Fall 2008
Table of Contents - Vol. IV, No. 3
Poetry Translations Fiction Essays
J.R. Pearson
I have decided not to die.
Those were my words to thrift store mannequins
as they pushed steel beaks
through torqued metal,
pealed the car door from it's hinges
like a tin orange. Smell of gasoline
everywhere, they pulled us out.
The train was a stopped comet with contrails of us
glimmering like a crimson wake--
I remember them asking, who's' the president?
and I said Gerald Ford & how Gerald Ford
was possibly the best president in all of history
& he should still be president & on -I couldn't stop talking.
They put me on a stretcher. I remember I.V. bags
like crystal organs producing light
and the tapioca sky funneling
around an infected orange wound.
I remember the last clear thing I said,
I have decided not to, just....no--
They don't make maps for what you saw caught
in ink-black feathers left on your Grandad's grave.
There's no rhythm to count the bones in your ribcage.

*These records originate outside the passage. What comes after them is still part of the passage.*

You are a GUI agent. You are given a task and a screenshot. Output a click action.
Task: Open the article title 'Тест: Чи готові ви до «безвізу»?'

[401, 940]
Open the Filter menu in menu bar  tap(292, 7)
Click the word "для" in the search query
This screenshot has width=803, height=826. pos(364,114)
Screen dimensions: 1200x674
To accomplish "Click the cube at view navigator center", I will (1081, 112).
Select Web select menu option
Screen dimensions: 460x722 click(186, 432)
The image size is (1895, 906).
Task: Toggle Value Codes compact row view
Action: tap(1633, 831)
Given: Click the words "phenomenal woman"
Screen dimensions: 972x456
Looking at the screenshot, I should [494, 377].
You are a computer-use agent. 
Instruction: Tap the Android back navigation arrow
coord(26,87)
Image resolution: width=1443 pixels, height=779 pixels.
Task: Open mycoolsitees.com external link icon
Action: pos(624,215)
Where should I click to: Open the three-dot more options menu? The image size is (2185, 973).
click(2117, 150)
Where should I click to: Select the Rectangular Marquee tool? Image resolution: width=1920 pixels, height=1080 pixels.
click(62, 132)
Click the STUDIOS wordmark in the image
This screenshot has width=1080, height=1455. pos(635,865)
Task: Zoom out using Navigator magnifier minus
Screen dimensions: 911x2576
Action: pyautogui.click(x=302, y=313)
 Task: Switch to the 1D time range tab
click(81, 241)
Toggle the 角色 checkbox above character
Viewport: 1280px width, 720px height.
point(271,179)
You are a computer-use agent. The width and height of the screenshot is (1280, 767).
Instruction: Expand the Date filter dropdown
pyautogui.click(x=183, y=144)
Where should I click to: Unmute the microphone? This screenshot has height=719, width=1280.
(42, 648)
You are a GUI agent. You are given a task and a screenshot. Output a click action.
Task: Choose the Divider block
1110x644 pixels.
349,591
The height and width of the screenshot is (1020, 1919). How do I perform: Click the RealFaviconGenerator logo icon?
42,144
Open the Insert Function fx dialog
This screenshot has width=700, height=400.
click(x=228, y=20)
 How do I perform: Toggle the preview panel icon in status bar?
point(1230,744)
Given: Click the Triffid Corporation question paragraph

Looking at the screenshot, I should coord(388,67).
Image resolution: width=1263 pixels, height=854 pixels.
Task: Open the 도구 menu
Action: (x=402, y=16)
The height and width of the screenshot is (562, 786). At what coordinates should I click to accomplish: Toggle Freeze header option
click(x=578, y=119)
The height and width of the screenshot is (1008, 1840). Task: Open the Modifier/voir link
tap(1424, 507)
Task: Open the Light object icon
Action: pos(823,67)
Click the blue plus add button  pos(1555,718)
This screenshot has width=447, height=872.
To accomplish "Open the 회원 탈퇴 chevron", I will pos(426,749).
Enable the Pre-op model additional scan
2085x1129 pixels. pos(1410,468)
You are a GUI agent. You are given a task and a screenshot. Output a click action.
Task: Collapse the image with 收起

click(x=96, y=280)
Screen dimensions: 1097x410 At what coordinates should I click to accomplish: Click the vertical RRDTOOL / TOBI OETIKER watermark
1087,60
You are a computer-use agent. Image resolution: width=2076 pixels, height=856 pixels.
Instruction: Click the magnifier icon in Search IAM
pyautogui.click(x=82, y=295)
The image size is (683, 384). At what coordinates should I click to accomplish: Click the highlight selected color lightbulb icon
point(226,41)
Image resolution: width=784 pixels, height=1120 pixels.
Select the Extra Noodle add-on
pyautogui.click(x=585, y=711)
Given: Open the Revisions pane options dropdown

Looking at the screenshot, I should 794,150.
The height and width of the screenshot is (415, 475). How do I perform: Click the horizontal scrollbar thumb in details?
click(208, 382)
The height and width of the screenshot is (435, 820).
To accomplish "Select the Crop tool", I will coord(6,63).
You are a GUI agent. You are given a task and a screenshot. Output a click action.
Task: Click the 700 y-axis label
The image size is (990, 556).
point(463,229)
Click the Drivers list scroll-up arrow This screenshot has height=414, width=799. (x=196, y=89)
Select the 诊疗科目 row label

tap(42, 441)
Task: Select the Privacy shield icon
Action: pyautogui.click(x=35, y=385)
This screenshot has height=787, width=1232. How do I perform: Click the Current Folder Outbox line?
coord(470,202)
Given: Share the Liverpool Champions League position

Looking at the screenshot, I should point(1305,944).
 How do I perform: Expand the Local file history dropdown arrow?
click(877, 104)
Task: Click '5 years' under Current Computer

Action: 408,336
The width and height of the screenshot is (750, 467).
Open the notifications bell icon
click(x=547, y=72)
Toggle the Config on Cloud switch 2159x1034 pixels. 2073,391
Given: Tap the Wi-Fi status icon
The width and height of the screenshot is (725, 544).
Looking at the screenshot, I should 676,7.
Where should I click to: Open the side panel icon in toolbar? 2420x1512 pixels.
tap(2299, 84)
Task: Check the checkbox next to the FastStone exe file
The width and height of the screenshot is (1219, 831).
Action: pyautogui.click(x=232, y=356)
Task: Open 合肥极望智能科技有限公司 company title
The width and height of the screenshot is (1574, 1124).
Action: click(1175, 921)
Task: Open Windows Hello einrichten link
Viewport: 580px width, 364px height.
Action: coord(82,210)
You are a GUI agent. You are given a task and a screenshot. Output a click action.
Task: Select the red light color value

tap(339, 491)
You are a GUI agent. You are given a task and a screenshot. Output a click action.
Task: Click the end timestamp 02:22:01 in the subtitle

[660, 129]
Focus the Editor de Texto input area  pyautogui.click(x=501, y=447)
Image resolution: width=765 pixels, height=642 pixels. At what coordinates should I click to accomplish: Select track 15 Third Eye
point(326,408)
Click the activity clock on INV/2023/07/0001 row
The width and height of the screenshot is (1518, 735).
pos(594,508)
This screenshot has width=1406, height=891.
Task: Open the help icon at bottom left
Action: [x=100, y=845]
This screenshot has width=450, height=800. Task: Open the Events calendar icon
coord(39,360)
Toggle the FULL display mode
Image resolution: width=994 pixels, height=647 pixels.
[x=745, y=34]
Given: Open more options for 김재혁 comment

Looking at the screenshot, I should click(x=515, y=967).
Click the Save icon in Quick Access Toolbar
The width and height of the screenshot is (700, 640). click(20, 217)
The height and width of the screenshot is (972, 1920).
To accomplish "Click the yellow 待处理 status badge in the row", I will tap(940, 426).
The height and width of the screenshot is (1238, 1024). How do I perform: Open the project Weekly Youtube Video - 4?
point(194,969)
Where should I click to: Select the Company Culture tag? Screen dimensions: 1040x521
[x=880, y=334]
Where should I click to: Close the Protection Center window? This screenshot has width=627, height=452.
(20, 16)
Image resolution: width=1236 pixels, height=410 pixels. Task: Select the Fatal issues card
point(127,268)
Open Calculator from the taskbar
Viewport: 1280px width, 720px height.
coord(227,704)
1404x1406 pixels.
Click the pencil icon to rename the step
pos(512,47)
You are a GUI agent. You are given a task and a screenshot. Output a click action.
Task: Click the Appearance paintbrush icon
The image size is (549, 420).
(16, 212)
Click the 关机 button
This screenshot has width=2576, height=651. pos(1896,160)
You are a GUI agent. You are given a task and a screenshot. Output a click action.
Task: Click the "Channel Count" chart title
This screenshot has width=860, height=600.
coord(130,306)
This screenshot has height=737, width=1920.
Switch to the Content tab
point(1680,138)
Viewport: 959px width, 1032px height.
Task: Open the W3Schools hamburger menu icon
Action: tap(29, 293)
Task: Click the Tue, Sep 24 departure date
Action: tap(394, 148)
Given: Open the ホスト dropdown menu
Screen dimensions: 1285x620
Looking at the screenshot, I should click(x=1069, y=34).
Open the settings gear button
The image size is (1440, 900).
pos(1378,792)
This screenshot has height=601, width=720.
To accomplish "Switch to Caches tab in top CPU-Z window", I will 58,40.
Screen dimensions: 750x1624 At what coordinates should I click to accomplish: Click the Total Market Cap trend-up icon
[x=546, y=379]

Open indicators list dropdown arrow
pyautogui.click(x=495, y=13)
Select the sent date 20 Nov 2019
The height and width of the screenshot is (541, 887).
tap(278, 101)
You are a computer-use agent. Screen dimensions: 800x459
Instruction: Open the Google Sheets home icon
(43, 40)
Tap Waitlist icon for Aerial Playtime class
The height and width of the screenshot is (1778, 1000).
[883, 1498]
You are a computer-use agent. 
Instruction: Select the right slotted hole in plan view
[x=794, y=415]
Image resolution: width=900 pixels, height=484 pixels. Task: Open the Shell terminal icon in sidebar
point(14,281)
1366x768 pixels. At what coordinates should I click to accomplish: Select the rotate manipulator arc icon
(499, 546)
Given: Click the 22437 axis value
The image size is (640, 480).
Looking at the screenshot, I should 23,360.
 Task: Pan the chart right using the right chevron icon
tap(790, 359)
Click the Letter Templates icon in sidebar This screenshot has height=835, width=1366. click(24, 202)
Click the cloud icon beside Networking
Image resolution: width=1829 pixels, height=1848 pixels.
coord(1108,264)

Put your hand beneath your suit,
touch hums heavy with jigsaw heart beats
between lungfulls of a glassblowers tube
or a living fist of beeswax stolen
from a hive of mangrove harmonizers.
Pull up your shirt,
Mom & Grandma talk unbreakable code
in the front seat of a 78 Chevy; you're only five
& don't know you're not supposed to have
gamma radiation glowing from an open wound
where your heart used to be. A gold slash through
metallic skin, fish scales with a miner's stripe
on the place that warmed up like the wood stove
when he made you breakfast.
Things moved so slow with him,
the day would stand still or time out perfectly,
a clockwork of safety & the smell of new licorice.
Mom whips her head around to the backseat,
Aspen that lined up like fence posts now refuse to pass,
two strands of hair slam together at the wrong end
of a Aztec pyramid. She says, for Godsakes put your shirt down.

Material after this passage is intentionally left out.